Custis and Martin went through his options: Martin picked Roman Catholic because of its premier basketball and football team. Custis could play both. But Custis chose Neumann-Goretti instead because both his brothers went there. He wanted to follow.
At the same time, other AAU teams in the area tried to poach Custis to come play for their teams, selling more exposure, better competition and new basketball gear. But Custis never considered it. His brother, Sharif, was on the team and the rest of the players became like family. Custis would never abandon family.
“They were with him before he became Jamal Custis,” Neumann-Goretti head basketball coach Carl Arrigale said. “He wasn’t going to leave them after he became Jamal Custis.”
As Custis progressed through high school, he became a two-sport star and earned national attention in basketball and football, which he began playing because of Kadeem. In college, Custis decided to pursue football, as it provided a better opportunity for a career, Kadeem said.
During his senior season, Custis committed to play wide receiver for then-SU head coach Scott Shafer, who’s wide receiver coach at the time was former All-Pro Rob Moore.
“He wanted to be coached by that type of caliber coach,” Martin said. “Somebody that played and understood that nuances of the NFL. He felt like that would enhance his chances to get there.”

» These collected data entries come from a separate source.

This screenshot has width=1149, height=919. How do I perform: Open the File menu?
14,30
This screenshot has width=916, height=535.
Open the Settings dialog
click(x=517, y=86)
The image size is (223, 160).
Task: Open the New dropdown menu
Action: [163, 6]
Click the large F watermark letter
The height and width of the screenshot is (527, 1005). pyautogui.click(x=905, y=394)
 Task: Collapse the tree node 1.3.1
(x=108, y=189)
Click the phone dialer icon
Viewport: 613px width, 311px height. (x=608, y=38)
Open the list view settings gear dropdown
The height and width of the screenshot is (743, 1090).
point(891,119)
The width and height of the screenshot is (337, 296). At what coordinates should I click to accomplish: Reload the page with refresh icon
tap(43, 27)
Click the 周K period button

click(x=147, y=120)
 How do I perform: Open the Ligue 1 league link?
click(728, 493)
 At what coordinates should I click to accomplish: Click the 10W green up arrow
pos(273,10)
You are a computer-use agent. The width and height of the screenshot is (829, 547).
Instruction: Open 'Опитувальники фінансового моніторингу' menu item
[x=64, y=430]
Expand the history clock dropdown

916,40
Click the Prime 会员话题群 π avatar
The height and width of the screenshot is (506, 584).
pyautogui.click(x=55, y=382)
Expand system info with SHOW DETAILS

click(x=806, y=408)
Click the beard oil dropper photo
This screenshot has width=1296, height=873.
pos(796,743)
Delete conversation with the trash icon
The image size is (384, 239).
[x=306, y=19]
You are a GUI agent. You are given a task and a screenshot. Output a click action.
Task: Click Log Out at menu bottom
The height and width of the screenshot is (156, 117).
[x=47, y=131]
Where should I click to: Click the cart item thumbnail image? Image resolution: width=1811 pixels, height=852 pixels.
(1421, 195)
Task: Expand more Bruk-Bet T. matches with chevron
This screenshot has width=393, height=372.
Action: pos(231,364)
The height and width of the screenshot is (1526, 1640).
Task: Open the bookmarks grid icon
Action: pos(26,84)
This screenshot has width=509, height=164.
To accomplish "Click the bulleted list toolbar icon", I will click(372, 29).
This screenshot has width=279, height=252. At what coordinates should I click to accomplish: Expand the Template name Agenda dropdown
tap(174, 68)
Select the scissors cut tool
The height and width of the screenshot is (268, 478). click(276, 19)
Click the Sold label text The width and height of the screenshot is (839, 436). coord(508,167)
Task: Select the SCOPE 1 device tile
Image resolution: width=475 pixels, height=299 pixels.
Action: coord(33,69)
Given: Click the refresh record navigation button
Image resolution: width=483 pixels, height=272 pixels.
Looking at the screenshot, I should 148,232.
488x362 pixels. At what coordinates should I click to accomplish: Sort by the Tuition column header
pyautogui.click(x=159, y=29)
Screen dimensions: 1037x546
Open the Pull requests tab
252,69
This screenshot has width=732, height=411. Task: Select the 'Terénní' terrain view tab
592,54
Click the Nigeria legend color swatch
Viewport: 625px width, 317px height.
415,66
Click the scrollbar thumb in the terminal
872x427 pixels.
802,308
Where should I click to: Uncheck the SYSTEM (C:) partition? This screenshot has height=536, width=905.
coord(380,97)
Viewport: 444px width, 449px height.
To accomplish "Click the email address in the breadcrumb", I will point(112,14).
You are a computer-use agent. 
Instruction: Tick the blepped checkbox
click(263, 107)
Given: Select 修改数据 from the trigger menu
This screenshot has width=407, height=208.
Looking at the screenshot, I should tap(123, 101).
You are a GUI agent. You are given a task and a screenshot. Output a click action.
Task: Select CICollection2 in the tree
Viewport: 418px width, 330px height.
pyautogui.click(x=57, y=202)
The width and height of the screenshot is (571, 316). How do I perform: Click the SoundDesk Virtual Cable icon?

But when Custis visited to sign his letter of intent, Moore informed him that he would be leaving Syracuse to take the same position for the Bills. Martin wanted Custis to attend SMU from the beginning, where he was offered a spot in both basketball and football. Despite his frustration with Moore’s departure, Martin said, Custis signed his letter with Syracuse, and refused to transfer.
“What he was really concerned about was if his mom was going to be able to get to the games and see him play,” Martin said.
During Custis’ first four years at Syracuse, he faced many setbacks on the football field. Within his first two years he changed positions twice. SU’s offensive coordinator left after his first year and Shafer was fired after his second.
When Dino Babers took over the program in 2016, Custis suffered near-season-ending injuries in back-to-back seasons: a severe high ankle sprain in 2016 and a separated shoulder in 2017.
Still, Custis persevered. While his brothers failed to reach the NFL due to their hotheaded nature on the football field, Kadeem said, Custis channeled that frustration and used it for motivation with their help.
“I was scaring him away from that direction of frustration, because that’s what kind of hindered me in my career,” Kadeem said.
For senior night against Louisville, family and friends came to visit and watch the game. Custis and Jeanette celebrated their birthdays — Jeanette’s is Nov. 5 and Custis’ falls on the 6th. They shared a chocolate Carvel ice cream cake and she proudly watched from the stands as her son played his final game in the Carrier Dome.
“That’s the ultimate reward,” Jeanette said. “To watch my son live out his dream, that’s the ultimate reward.”
But Custis’ dream isn’t done yet. His dream is creating a better life for Jeanette. He promises to do for her what she did for him.
“That’s why we play,” Kadeem said. “To make a better life for us and our mom. To never need or want for anything. He’s able to fulfill the mission. Whether the NFL works or not. He’ll be able to put a smile on my mom’s face.”
— Senior Staff Writer Matthew Gutierrez contributed reporting.